I am currently trying to create an RB-TnSeq library for a Pantoea species. The paper I am basing this off of is https://elifesciences.org/articles/37072#s4.

I have been using it as the protocol is incredibly detailed, and due to the authors detail I feel I have been able to reproduce the methods well for library preparation.

After library preparation we ran the samples on a bioanalyzer and the size was predicted to be the same size (385bp) as in the above paper. There was also no primer dimer called. We also performed pippin prep prior to remove the chance of primer dimer as well (which would have been about 150 bp). However, when I sequence the sample the run was quite strange, appearing to only be 90 bases in each cycle. When we look at the reads we go straight from the transposon enrichment primer (N_spacer_barseq_himar) to the index sequence/ reverse primer. To me that makes me think it could be primer dimer, but I am confused about how this could happen given that we performed pippin prep to remove it or why the size would not be larger in that case.

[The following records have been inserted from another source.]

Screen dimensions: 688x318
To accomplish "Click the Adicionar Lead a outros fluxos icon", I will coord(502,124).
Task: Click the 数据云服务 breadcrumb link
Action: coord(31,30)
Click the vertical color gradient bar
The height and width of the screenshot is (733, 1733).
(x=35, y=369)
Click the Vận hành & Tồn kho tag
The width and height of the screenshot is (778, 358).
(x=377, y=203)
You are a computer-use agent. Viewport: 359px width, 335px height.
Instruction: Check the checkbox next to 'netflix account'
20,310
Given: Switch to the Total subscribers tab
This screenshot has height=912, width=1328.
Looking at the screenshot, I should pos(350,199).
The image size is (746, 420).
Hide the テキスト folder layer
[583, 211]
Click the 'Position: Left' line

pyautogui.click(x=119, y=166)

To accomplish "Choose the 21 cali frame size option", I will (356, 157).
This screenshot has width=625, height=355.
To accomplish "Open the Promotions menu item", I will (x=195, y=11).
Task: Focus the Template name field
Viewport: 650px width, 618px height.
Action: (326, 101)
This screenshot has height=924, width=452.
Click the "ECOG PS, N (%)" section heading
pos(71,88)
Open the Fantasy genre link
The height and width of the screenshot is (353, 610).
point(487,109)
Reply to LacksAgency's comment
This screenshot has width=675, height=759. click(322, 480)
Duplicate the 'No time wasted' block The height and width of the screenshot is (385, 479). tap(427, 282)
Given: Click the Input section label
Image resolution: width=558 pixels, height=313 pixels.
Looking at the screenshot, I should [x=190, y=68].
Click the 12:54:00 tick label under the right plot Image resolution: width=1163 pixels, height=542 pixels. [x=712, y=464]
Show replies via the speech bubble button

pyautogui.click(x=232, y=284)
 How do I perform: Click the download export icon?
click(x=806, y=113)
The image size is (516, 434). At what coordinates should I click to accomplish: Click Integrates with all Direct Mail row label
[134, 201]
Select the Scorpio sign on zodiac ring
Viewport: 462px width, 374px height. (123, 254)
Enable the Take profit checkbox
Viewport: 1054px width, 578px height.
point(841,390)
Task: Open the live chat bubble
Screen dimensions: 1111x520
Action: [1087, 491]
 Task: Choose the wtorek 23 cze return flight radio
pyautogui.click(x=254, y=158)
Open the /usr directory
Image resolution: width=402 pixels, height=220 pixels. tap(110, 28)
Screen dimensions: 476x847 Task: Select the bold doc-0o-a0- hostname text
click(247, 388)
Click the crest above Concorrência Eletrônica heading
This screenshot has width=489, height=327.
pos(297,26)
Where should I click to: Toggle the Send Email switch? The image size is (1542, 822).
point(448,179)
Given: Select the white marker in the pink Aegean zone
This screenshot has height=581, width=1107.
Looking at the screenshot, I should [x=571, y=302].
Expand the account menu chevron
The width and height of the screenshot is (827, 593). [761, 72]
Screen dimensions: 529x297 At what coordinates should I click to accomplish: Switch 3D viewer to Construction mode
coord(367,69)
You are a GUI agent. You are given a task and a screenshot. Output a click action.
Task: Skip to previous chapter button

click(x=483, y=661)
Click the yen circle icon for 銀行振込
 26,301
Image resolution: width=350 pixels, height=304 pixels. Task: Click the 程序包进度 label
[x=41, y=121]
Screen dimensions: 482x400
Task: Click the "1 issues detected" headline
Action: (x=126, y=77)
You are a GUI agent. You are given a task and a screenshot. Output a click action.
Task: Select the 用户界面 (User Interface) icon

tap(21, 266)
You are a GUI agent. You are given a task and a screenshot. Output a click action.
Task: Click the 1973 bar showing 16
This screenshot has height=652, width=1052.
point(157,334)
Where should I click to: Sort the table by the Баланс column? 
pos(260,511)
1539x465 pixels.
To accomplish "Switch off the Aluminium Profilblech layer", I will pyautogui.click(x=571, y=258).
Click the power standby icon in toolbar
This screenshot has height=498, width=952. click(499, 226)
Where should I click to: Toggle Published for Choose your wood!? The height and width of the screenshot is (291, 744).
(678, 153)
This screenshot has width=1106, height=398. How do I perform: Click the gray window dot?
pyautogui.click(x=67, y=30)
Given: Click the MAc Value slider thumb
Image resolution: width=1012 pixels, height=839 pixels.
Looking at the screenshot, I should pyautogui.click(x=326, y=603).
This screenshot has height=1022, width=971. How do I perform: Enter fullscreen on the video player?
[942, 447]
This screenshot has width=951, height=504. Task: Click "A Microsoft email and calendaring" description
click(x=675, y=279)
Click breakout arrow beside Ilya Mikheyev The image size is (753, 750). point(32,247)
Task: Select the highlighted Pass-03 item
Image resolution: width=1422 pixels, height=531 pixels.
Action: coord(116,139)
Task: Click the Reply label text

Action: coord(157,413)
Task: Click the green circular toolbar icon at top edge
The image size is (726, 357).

I have attached a screen shot in case this is helpful of the MiSeq run, as well as a RB-TnSeq diagram from Hentchel et al., 2019 to show what the reads are supposed to look like.

We are currently wondering if there is something in the set up of the run for RB-TnSeq samples that we have that could be causing this?

Any advice about sequencing RB-TnSeq libraries is encouraged, as we have experience in sequencing other libraries but this is our first RB-TnSeq library. Alternatively if anyone has seen a pattern like this before in a MiSeq run and is able to identify it, that would also be incredibly useful.